Document extract.
--------------------

Years after the fall of the Berlin Wall—and everything that went with that—we spend some time watching the former Warden of a Stasi prison. His wife has left him, his adult daughter is having questions about him, and he's still trying to adjust to the world he finds himself in and what the world thinks of his former career.

This was powerful stuff. I don't know what else to say—for the longest time, you find yourself pulling for a guy you'd typically think was a monster (thankfully, while never thinking he was a stand-up guy). And then...well, maybe your perspective shifts a bit.

I could not finish this one—I'm willing to believe that there's a decent ending to this, and there was a compelling reason to deal with this amount of darkness. But, I just couldn't finish it because of the subject matter.

This story is about a couple of North Korean men who defected to the South (one willingly, the other possibly less-so). Culture shock isn't the right way to describe what they're going through. I hope this doesn't come across as dismissive—but it's almost like Brooks Hatlen's time after being paroled in The Shawshank Redemption, that's the quickest way I have to describe their adjustment.

--------------------

Data lines.
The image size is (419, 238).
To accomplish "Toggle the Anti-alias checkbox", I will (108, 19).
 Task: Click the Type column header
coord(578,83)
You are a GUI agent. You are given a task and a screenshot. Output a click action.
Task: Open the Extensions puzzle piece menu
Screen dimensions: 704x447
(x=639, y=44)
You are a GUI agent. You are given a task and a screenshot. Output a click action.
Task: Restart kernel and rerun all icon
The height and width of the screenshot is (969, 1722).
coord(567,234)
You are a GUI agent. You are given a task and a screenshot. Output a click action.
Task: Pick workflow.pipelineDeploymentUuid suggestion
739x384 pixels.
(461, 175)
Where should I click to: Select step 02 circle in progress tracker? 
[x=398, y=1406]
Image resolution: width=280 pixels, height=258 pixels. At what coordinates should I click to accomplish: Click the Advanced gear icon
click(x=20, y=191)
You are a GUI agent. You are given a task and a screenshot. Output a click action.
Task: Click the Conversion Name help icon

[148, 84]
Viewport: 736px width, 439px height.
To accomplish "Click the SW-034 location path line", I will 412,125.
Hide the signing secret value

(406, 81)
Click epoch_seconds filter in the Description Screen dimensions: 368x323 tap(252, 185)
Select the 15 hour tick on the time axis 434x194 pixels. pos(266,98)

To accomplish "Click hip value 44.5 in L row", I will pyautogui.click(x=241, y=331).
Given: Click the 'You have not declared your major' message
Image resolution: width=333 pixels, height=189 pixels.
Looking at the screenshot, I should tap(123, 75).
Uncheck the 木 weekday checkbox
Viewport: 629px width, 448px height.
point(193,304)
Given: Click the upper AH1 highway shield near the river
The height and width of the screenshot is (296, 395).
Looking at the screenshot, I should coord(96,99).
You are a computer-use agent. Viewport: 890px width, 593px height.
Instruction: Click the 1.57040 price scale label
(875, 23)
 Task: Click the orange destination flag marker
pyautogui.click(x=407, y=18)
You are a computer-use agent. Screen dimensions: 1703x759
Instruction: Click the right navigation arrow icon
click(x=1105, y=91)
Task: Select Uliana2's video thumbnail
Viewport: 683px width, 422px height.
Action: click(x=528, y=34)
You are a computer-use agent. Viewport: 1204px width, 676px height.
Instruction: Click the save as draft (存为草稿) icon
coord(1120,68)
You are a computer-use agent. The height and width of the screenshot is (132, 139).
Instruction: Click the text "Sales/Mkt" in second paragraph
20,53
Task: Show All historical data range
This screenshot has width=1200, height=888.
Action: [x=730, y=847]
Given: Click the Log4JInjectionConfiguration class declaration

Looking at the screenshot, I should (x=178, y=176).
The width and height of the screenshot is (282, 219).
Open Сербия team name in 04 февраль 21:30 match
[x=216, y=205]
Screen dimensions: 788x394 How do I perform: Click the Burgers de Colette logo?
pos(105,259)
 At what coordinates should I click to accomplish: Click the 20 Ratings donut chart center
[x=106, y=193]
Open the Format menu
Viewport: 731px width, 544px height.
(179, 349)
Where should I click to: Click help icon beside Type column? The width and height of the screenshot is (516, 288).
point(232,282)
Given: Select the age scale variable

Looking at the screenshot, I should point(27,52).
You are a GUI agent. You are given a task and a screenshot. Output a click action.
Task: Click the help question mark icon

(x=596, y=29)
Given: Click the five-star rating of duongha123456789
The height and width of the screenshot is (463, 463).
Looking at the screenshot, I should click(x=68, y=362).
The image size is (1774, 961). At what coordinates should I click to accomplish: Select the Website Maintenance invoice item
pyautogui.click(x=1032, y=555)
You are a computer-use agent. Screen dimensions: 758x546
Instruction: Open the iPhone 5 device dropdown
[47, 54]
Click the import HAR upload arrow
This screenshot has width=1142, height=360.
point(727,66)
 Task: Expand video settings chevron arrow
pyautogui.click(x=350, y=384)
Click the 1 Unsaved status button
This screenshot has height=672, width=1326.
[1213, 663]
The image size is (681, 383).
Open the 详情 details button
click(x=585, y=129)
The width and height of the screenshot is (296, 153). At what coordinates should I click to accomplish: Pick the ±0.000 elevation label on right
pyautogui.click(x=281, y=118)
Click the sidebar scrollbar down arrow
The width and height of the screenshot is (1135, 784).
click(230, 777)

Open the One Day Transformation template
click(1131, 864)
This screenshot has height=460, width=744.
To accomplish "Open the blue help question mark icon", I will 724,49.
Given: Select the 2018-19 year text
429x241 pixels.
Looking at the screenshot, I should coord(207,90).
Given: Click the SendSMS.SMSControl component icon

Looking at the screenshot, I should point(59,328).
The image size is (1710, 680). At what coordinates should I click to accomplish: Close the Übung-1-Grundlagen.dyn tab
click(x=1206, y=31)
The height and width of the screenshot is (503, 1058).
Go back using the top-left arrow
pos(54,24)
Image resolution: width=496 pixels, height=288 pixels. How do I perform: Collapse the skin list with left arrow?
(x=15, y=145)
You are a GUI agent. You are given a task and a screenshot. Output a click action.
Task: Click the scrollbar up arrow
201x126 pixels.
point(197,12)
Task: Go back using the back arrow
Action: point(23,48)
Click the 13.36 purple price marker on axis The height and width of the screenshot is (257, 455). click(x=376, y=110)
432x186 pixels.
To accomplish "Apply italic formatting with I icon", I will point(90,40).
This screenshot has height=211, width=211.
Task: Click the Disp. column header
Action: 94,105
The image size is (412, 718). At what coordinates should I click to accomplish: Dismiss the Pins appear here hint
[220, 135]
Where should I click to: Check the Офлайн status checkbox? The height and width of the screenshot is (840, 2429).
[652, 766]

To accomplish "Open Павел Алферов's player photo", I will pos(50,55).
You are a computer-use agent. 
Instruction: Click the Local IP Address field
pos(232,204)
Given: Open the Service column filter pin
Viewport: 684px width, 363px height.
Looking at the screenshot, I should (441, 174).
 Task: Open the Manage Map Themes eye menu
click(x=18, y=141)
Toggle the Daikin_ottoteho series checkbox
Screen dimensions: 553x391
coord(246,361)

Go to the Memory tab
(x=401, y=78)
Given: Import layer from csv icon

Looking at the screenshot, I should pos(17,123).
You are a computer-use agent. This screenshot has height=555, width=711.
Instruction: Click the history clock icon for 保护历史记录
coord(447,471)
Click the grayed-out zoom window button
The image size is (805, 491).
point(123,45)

--------------------

What is needed. In the review above, what former position does the man featured in the story set after the fall of the Berlin Wall hold?

Solution below. He was the Warden of a Stasi prison.